Prognostic value and immune landscapes of cuproptosis-related lncRNAs in esophageal squamous cell carcinoma
Background: Precisely forecasting the prognosis of esophageal squamous cell carcinoma (ESCC) patients is really a formidable challenge. Cuproptosis continues to be implicated in ESCC pathogenesis however, the prognostic worth of cuproptosis-connected lengthy noncoding RNAs (CuRLs) in ESCC is unclear.

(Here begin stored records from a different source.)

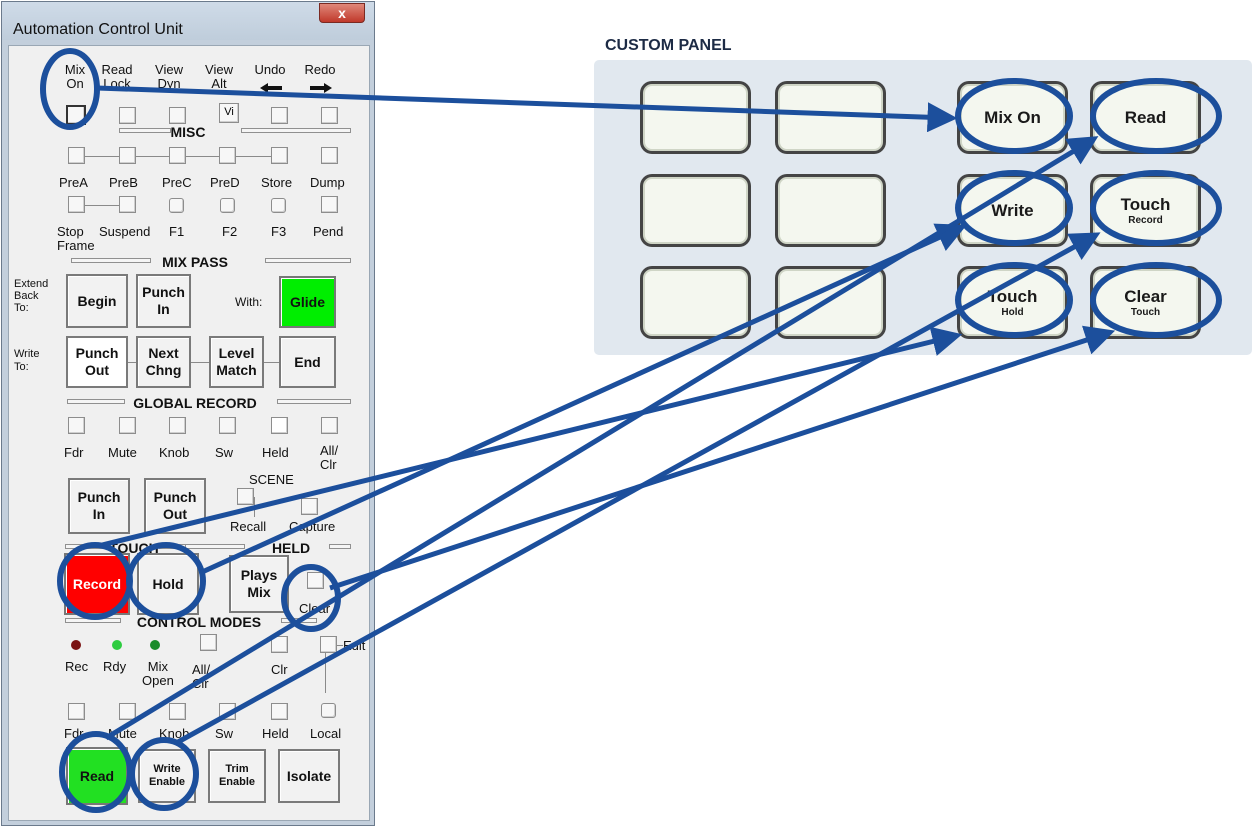 The image size is (1260, 828). I want to click on mix-pass-section-header: MIX PASS, so click(189, 262).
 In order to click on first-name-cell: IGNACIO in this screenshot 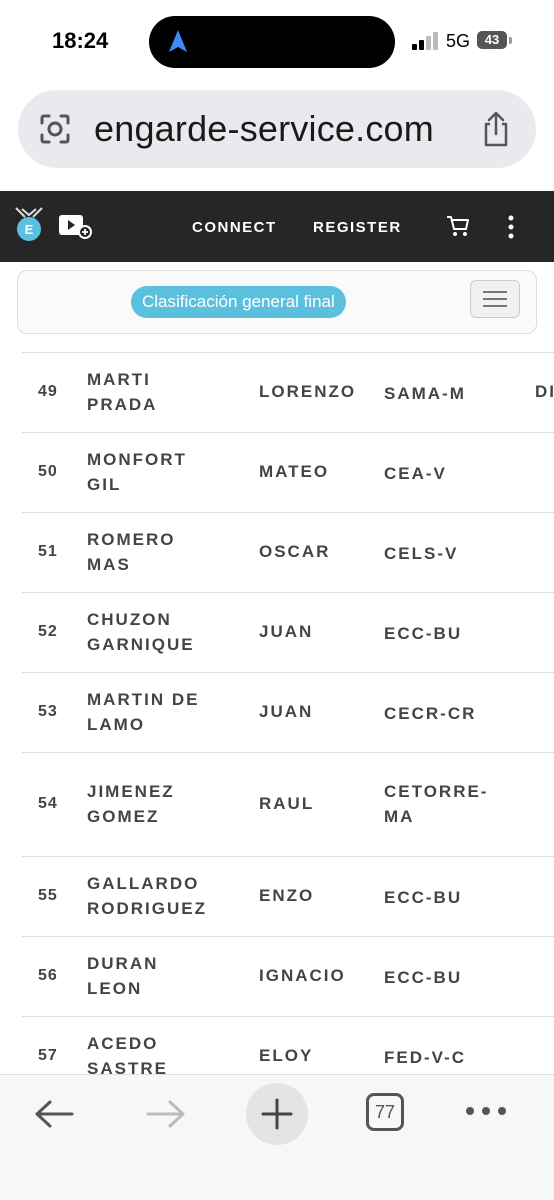, I will do `click(302, 975)`.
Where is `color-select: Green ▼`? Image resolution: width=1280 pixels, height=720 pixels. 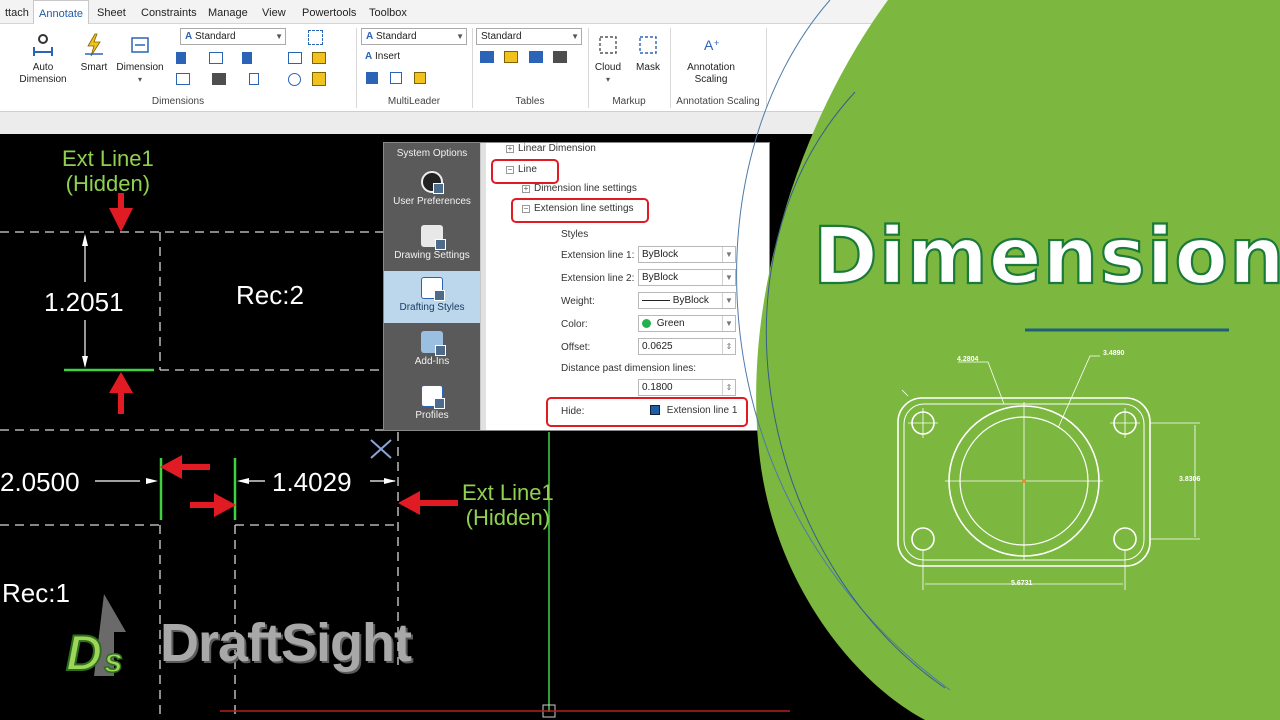
color-select: Green ▼ is located at coordinates (687, 324).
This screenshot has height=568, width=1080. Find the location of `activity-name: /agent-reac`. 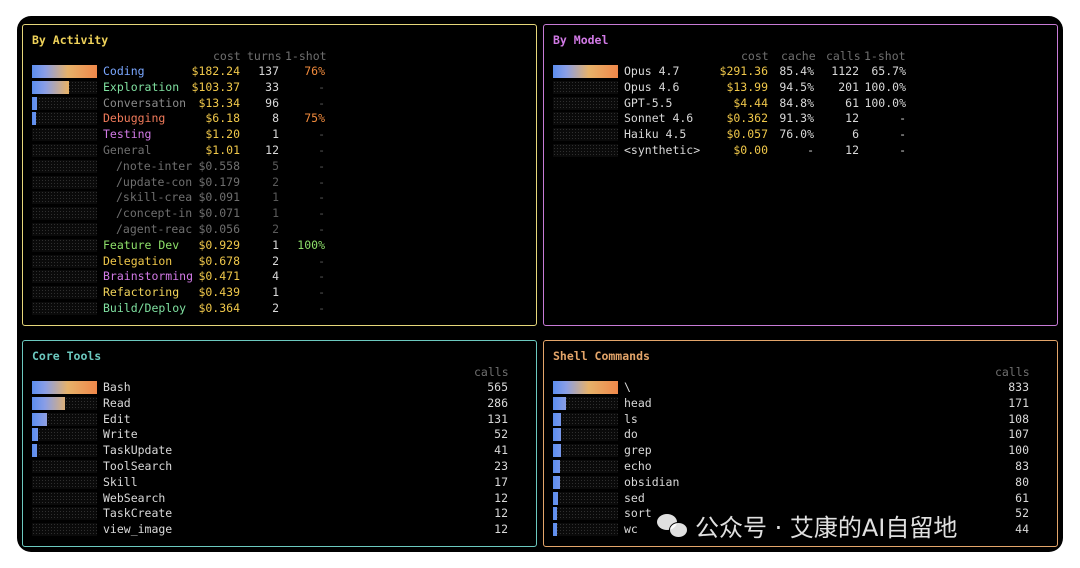

activity-name: /agent-reac is located at coordinates (154, 228).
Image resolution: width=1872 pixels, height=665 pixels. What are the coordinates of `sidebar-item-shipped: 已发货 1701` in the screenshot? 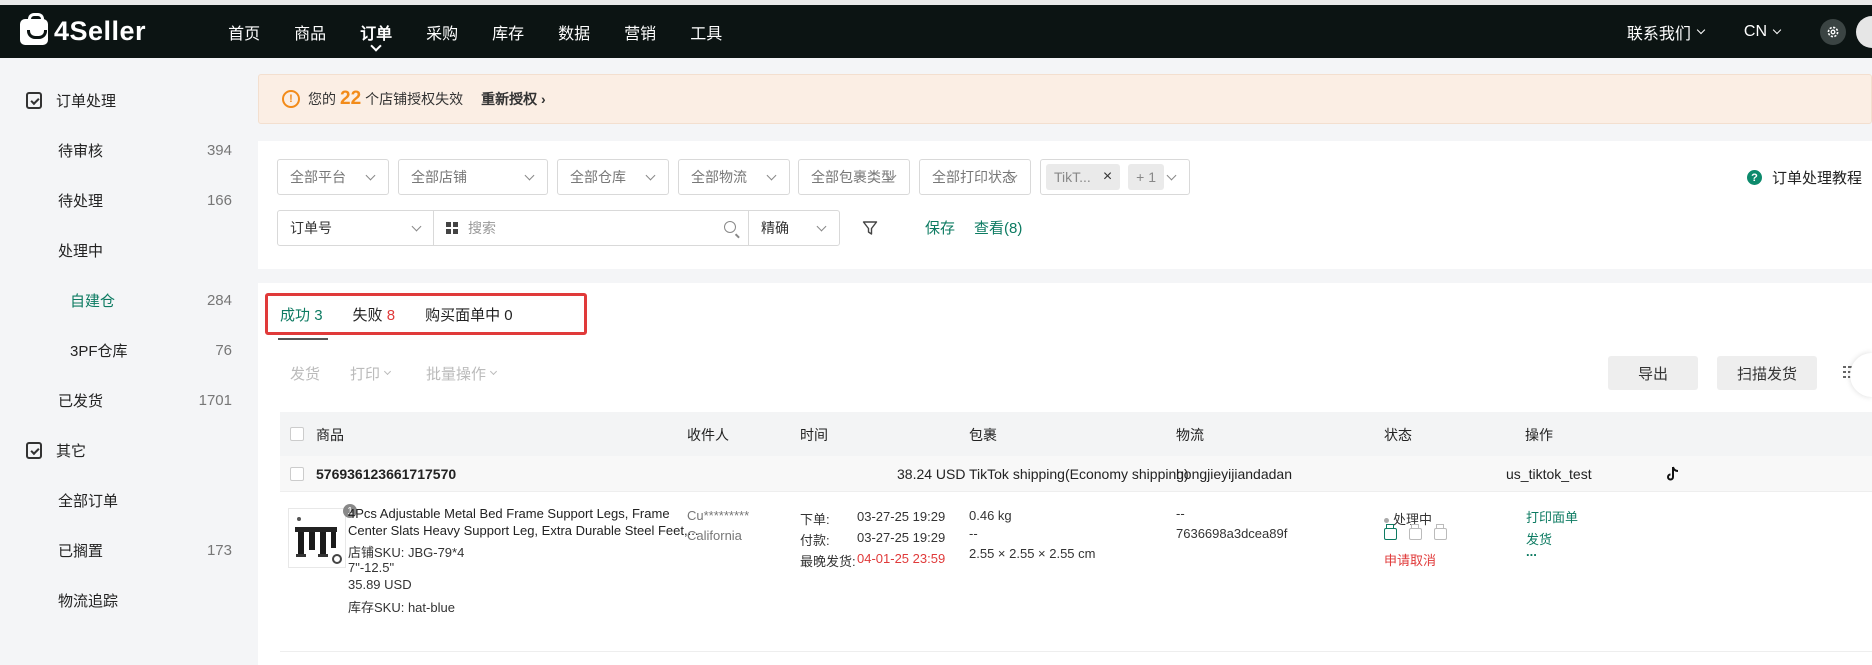 It's located at (122, 400).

Methods: Transcriptomic and clinical data associated with ESCC were sourced in the Cancer Genome Atlas (TCGA). Using coexpression and Cox regression analysis to recognize prognostically significant CuRLs, a prognostic signature was produced. Nomogram models were established by the danger score and clinical characteristics. Tumor Immune Disorder and Rejection (TIDE) scores were derived by performing an immune landscape analysis and evaluating the tumor mutational burden (TMB). Drug sensitivity analysis was performed look around the underlying molecular mechanisms and guide clinical dosing.
Results: Our risk score according to 5 CuRLs precisely predicted poorer prognosis in high-risk ESCC patients across just about all subgroups. The nomogram that incorporated the danger score provided more precise prognostic predictions. Immune pathways, like the B-cell receptor signaling path, were filled with the datasets from high-risk patients. High TMB in high-risk patients indicated a comparatively poor prognosis. High-risk patients with lower TIDE scores put together to profit more from immunotherapy. High-risk patients exhibited greater responsiveness to Nilotinib, BI-2536, P22077, Zoledronate, and Fulvestrant, as revealed by drug sensitivity analysis. Real-time PCR validation shown significant differential expression of 4 CuRLs between ESCC and normal cell lines.
Conclusions: The above mentioned risk score and nomogram can precisely predict prognosis in ESCC patients and supply guidance for chemotherapy and immunotherapy.